→ Your goal: From the entries that follow, copy exactly the lines beginning at the line holding "Given: Toggle the RTSP protocol checkbox" and continuing through the line holding "Task: Click the 语速 slider handle".
+++ Provided records +++
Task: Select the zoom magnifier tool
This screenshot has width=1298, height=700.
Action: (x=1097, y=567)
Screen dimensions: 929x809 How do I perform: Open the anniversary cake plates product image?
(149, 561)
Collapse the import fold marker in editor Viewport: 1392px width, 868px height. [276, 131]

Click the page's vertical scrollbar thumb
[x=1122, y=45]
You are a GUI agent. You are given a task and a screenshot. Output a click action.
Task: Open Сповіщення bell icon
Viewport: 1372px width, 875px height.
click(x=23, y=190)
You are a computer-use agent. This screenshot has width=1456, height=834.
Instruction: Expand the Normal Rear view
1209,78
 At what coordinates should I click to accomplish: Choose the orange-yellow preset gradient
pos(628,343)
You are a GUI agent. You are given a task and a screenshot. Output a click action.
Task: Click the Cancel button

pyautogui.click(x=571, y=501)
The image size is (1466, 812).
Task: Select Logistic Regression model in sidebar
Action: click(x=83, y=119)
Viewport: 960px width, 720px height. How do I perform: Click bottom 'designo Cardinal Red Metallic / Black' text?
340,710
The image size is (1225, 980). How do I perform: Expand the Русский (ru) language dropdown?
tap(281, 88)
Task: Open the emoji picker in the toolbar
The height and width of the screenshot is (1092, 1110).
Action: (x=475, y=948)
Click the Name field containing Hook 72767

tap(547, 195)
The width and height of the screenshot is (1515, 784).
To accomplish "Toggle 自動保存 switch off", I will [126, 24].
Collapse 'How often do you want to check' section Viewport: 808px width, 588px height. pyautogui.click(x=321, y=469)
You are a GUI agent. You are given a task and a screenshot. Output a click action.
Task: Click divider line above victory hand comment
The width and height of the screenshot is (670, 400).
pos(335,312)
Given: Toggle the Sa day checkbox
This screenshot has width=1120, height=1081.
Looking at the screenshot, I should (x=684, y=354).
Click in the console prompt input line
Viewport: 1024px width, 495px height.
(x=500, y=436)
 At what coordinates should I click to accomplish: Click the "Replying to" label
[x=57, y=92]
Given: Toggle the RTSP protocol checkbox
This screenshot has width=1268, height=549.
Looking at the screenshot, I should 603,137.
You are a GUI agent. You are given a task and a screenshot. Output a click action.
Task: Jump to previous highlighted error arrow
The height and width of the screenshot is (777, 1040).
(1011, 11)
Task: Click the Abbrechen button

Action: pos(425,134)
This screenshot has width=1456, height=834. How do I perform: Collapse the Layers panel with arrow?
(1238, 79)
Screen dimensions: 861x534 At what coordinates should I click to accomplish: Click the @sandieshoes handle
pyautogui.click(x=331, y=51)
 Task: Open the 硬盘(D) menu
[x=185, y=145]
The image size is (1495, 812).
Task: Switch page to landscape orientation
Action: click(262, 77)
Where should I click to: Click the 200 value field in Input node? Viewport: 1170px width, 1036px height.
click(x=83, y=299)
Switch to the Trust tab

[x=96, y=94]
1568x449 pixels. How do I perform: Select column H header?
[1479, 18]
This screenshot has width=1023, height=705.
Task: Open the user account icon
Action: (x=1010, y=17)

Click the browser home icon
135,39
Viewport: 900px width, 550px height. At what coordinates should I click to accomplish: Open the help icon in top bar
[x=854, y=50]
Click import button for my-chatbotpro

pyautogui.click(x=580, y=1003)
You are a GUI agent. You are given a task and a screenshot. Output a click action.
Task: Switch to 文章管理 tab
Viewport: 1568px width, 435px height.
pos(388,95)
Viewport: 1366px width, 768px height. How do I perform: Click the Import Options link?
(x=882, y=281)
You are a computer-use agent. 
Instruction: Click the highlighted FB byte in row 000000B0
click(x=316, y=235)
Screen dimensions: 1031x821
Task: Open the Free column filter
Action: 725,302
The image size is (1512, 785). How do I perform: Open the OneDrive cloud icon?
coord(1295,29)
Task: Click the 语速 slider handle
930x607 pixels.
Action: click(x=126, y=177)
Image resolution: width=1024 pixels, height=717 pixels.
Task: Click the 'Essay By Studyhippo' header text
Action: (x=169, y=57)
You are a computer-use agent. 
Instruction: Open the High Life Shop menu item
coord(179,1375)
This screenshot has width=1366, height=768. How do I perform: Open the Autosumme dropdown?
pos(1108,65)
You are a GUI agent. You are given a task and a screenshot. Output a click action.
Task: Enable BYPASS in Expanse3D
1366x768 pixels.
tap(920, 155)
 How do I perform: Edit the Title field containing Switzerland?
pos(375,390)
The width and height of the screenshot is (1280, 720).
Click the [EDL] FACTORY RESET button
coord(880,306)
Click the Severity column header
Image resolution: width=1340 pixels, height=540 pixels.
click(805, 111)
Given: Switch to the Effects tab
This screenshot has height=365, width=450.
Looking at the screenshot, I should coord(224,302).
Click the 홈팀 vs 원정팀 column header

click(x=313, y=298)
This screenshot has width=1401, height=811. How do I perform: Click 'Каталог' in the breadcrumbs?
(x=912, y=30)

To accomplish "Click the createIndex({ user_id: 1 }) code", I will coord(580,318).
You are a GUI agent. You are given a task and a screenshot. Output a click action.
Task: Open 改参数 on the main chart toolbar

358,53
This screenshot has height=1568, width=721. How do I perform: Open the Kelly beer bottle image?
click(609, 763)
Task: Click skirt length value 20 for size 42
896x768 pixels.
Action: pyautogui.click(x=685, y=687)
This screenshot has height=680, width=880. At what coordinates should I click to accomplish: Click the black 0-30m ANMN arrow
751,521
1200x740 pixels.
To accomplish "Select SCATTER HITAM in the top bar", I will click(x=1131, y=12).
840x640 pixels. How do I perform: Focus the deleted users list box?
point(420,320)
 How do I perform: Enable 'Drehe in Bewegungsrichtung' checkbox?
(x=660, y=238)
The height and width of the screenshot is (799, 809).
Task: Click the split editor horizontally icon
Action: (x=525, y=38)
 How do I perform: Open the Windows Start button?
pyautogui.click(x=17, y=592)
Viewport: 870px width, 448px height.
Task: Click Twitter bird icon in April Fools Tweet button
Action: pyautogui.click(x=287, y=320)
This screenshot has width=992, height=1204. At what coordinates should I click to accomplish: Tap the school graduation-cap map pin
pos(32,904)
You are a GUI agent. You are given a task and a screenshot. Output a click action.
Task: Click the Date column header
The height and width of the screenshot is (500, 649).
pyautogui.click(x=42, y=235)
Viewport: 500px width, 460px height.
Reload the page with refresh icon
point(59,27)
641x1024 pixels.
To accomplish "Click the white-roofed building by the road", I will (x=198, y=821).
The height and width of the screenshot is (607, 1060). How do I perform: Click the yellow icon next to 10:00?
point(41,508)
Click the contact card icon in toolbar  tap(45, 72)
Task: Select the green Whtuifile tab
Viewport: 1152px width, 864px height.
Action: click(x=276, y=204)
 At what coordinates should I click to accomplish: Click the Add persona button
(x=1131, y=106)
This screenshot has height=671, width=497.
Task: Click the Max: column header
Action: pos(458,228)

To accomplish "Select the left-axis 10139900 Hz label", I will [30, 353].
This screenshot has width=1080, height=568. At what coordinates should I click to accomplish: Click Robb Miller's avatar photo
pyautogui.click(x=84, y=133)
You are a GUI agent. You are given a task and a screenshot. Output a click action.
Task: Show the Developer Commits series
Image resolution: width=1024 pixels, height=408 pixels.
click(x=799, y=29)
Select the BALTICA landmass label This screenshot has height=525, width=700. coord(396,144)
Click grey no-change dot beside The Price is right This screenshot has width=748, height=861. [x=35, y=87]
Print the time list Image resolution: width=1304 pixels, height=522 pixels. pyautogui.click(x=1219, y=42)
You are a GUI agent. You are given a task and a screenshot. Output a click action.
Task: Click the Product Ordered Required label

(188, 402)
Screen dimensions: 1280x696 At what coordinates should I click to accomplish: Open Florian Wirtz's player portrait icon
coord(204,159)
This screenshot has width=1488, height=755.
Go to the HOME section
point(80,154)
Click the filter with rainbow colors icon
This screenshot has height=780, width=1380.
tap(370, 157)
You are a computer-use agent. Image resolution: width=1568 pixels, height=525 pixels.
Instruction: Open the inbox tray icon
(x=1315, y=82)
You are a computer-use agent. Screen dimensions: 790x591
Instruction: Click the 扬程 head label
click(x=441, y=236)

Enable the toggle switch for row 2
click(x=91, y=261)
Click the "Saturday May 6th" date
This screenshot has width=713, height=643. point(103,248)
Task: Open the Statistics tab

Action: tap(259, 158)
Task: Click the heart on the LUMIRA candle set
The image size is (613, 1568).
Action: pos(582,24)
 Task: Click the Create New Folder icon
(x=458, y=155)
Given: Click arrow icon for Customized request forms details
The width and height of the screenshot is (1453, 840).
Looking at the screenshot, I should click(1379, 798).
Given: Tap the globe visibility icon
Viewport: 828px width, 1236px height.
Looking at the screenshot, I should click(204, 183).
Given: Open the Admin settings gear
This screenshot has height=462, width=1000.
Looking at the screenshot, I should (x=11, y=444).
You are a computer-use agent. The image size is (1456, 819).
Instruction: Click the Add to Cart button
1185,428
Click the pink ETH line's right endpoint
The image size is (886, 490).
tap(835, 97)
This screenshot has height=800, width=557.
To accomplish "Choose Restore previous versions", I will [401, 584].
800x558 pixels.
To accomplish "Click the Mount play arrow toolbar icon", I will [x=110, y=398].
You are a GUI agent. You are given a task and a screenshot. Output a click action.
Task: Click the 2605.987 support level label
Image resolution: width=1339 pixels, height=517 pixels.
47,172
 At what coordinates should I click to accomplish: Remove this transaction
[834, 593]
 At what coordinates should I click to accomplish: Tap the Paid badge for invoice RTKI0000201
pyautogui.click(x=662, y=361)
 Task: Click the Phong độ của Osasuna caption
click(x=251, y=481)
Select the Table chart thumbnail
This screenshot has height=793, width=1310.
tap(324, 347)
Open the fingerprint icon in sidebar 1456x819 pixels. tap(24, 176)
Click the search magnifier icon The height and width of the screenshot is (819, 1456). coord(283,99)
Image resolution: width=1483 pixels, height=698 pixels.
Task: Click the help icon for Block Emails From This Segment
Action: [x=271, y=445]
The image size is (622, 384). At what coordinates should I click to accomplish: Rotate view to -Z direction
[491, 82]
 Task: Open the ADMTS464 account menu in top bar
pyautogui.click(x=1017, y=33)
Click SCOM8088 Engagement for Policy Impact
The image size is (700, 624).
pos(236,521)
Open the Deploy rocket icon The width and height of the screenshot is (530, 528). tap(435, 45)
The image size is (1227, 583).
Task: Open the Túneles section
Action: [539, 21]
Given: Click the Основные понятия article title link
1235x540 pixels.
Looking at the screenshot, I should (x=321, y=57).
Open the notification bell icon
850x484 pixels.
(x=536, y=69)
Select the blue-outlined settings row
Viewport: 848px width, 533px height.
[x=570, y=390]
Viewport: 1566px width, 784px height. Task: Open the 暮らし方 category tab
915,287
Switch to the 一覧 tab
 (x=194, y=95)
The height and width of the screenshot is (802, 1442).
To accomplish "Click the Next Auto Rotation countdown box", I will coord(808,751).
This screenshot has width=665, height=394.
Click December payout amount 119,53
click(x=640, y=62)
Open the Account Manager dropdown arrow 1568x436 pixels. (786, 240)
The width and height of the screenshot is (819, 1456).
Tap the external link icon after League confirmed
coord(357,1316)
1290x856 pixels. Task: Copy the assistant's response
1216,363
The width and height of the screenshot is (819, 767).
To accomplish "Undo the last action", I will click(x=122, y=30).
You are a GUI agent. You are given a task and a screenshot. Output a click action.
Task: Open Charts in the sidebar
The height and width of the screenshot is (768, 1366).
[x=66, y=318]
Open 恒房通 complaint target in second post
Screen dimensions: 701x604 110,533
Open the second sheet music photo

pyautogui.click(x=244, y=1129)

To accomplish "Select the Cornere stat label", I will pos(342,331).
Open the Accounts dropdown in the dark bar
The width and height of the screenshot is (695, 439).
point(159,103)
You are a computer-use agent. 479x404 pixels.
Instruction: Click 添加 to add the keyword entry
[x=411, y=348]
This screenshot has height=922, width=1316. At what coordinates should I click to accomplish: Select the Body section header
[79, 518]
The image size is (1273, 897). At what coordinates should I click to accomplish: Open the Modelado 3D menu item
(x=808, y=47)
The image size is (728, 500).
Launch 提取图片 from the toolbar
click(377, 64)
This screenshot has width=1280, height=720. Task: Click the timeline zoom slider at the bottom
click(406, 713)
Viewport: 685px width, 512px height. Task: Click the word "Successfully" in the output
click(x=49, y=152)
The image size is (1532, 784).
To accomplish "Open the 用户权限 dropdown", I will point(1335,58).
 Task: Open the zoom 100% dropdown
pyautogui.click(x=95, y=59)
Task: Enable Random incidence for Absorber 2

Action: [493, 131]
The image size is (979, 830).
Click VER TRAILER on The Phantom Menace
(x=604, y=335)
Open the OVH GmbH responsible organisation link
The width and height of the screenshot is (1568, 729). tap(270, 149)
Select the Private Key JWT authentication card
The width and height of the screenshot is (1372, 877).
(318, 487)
+++
→ Answer for the task:
Given: Toggle the RTSP protocol checkbox
This screenshot has width=1268, height=549.
Looking at the screenshot, I should 603,137.
You are a GUI agent. You are given a task and a screenshot. Output a click action.
Task: Jump to previous highlighted error arrow
The height and width of the screenshot is (777, 1040).
(1011, 11)
Task: Click the Abbrechen button

Action: pos(425,134)
This screenshot has width=1456, height=834. How do I perform: Collapse the Layers panel with arrow?
(1238, 79)
Screen dimensions: 861x534 At what coordinates should I click to accomplish: Click the @sandieshoes handle
pyautogui.click(x=331, y=51)
 Task: Open the 硬盘(D) menu
[x=185, y=145]
The image size is (1495, 812).
Task: Switch page to landscape orientation
Action: click(262, 77)
Where should I click to: Click the 200 value field in Input node? Viewport: 1170px width, 1036px height.
click(x=83, y=299)
Switch to the Trust tab

[x=96, y=94]
1568x449 pixels. How do I perform: Select column H header?
[1479, 18]
This screenshot has width=1023, height=705.
Task: Open the user account icon
Action: (x=1010, y=17)

Click the browser home icon
135,39
Viewport: 900px width, 550px height. At what coordinates should I click to accomplish: Open the help icon in top bar
[x=854, y=50]
Click import button for my-chatbotpro

pyautogui.click(x=580, y=1003)
You are a GUI agent. You are given a task and a screenshot. Output a click action.
Task: Switch to 文章管理 tab
Viewport: 1568px width, 435px height.
pos(388,95)
Viewport: 1366px width, 768px height. How do I perform: Click the Import Options link?
(x=882, y=281)
You are a computer-use agent. 
Instruction: Click the highlighted FB byte in row 000000B0
click(x=316, y=235)
Screen dimensions: 1031x821
Task: Open the Free column filter
Action: 725,302
The image size is (1512, 785). How do I perform: Open the OneDrive cloud icon?
coord(1295,29)
Task: Click the 语速 slider handle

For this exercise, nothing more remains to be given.